Issue #2: You didn't really KNOW that the change was safe.
There being no instances of ">2 line" transactions in the data does not prove that there is no code that can produce them; it only shows that in that period of time none did. If the system imported transactions from another system, for example, it might be just a coincidence that they had not yet done "year end processing" or some other process that produces "N line" transactions. And after refactoring this functionality out of the system, what would you do on the day that the system breaks online, because you missed one of the cases?
Here's another reason to be nervous: None of the UnitTests failed. How well are you testing the functionality of the Transaction class, if changing some of its methods so they throw away data does not cause any of the tests to fail?

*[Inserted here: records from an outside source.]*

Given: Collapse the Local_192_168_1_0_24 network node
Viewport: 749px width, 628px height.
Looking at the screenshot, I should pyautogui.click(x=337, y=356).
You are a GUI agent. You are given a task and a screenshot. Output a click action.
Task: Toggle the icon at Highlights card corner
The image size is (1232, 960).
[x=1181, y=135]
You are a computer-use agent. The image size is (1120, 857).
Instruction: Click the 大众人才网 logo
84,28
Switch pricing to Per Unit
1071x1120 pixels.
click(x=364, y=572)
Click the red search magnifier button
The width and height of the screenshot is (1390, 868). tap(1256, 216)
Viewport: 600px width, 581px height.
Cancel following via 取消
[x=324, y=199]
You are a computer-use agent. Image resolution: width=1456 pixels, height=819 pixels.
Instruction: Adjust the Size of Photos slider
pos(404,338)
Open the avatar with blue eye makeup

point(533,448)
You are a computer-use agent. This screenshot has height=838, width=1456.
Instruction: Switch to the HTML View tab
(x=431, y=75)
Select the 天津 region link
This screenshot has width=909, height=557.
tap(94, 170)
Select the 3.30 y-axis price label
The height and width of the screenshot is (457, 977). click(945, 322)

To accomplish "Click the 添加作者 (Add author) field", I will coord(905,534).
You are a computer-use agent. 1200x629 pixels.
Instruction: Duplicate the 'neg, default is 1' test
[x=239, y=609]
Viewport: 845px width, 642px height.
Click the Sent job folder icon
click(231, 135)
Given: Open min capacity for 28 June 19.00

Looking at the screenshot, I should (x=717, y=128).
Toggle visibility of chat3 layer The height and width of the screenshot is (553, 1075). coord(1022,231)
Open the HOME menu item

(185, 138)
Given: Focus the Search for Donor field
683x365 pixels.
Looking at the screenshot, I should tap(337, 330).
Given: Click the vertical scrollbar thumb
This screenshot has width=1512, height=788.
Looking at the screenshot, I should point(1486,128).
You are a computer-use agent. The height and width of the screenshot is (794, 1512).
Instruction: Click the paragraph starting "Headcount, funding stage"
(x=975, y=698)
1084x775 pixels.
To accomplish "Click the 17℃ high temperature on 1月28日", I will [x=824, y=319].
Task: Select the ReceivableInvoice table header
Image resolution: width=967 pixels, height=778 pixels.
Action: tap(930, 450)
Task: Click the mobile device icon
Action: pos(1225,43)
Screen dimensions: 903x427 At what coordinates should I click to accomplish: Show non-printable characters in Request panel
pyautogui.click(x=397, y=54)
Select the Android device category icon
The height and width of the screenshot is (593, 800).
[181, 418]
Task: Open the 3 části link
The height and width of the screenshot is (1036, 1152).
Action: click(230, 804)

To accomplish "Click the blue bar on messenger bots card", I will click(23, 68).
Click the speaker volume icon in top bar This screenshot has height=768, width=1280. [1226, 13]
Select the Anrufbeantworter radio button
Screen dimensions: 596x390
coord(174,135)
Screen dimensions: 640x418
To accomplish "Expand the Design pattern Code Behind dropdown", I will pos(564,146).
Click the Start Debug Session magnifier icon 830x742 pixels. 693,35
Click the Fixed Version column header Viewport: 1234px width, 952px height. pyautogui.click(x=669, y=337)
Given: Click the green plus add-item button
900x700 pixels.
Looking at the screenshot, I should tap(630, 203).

Hang on a minute. Has the airframe on the right undergone strict Fagan Inspection by a trained team of problem-domain competent Inspectors? Thanks, I'll take that one. Four people, skilled and experienced, trained in the Way of the Process, have inspected this airframe for defects and have found none. None. Zero. Zip. Zilch. Nada. Any defects that were found in previous inspections were corrected and the fixes themselves inspected in context for potential new defects introduced by the fix. This iterative process continued until no more defects showed up.
Gas 'er up.
Jeff, what alternative practice do you follow that provides even better certainty during refactoring?
We crossed this threshold while I was working on LifeTech. At first nobody could make a single move because they would break something else. (ExtremeFrustration!) After about four months of OnDemandUnitTesting? (see UnitTestTrial, I think), we changed from thinking "all the tests running just proves we don't have enough tests" to thinking "all the tests run, we can't think of anything that might break, so put it into production".
Terrific. We tested this implanted defibrillator. Well, we tested it until we ran out of things to test. Here, let's stick it in your chest...
Most times we were right, but occasionally we were wrong and we would put code into production that broke. This happened less and less frequently as we got more tests. Every time something broke in production we learned about another kind of test we needed to write. -- KentBeck
Coverage tools add comfort, for sure. The fact that coverage is complete also increases the number of "edge" cases that are checked. However, it's coverage in combination that really does the checking - this generally requires human thought: "OK, but what if he's at the savings match and gets a raise this month". Don't let your coverage tester discourage thinking and discussion of what to test.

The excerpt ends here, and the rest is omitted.